Abstract: Background: A significant complication among post-tuberculosis patients is chronic pulmonary aspergillosis (CPA), with prevalence and outcomes varying by region. This study aimed to explore the epidemiology, clinical characteristics, and microbiological profiles of 219 post-tuberculosis patients with persistent respiratory symptoms and lung cavities in Indonesia. Methods: The patients were divided into CPA (n=144) and non-CPA (n=75) groups. This cross-sectional study diagnosed CPA in post-tuberculosis patients using ERS/ESCMID criteria, integrating clinical, radiological, and fungal assessments. Serological tests for Aspergillus-specific IgG were conducted using immunochromatographic (ICT) and ELISA on serum samples. In parallel, sputum specimens were used for fungal culture, and radiological evaluations (e.g., chest X-rays or CT scans) were performed to identify typical CPA features such as cavitation and fibrosis. Results: Persistent cough was significantly more common in CPA patients (83.3%, p=0.015), highlighting its role as a clinical indicator for CPA. Radiological infiltrates were found in 165 patients (75.3%); critical diagnostic markers of CPA were cavitation and pericavitary fibrosis. Aspergillus-specific IgG testing demonstrated high diagnostic utility, with positivity rates of 69.4% for ICT and 63.2% for ELISA among CPA patients. Among those with infiltrates, a positive Aspergillus culture was not more common (p>0.05) whereas Aspergillus IgG was more often raised (p=0.037) as was a positive ICT (p=0.021). Regional analysis revealed a higher CPA burden in Region 1 (75%) compared to Region 2 (56%, p=0.003), with Aspergillus fumigatus and Aspergillus niger predominating in Region 1. Conclusion: These findings highlight the importance of comprehensive approaches and region-specific CPA management strategies in Indonesia.

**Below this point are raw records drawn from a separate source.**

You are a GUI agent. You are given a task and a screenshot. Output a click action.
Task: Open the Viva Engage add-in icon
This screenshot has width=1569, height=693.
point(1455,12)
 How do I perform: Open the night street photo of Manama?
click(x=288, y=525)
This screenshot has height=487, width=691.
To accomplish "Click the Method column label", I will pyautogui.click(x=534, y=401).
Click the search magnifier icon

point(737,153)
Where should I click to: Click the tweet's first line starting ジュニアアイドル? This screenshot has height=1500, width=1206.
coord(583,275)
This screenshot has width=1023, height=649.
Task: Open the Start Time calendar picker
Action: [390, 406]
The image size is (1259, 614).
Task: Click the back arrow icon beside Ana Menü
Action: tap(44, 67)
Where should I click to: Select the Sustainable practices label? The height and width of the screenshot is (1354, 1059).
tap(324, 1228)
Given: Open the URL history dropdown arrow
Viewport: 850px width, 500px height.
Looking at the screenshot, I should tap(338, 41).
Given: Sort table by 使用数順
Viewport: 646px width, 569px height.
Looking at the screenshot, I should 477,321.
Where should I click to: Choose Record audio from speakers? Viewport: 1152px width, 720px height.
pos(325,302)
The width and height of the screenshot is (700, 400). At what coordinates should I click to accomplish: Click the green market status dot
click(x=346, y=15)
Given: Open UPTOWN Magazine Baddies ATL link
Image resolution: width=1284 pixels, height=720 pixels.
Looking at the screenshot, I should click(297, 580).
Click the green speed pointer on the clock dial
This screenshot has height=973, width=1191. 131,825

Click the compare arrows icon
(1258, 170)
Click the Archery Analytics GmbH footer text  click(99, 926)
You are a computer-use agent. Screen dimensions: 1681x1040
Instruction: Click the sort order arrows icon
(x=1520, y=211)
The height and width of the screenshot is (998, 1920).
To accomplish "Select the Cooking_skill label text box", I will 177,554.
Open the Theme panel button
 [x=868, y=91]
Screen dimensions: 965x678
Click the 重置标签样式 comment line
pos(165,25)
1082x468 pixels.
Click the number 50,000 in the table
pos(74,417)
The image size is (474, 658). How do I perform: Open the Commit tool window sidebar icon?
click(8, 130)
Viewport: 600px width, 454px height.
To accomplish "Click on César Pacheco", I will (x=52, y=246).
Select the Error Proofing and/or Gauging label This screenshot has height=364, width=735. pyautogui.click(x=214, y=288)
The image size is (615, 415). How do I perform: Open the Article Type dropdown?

Keywords: chronic pulmonary aspergillosis; post-tuberculosis; IgG antibodies

 

12. Under Data Availability Statement, lines 443-448: The actual statement is missing, and only the MDPI instructions are shown. Please include the required information.

 

Response:

Thank you for highlighting this oversight. We have replaced the placeholder text with the appropriate Data Availability Statement. The revised section now reads:

 

“Data supporting the findings of this study are available from the corresponding author upon reasonable request.” (Line 477-478)

 

13. Lines 427-428: The sentence “For research articles with several authors, … statements should be used” can be removed, as it is part of the journal’s instructions.

 

Response:

We have removed the instructional placeholder text from the Author Contributions section to comply with the journal's formatting requirements. (Line 463-469).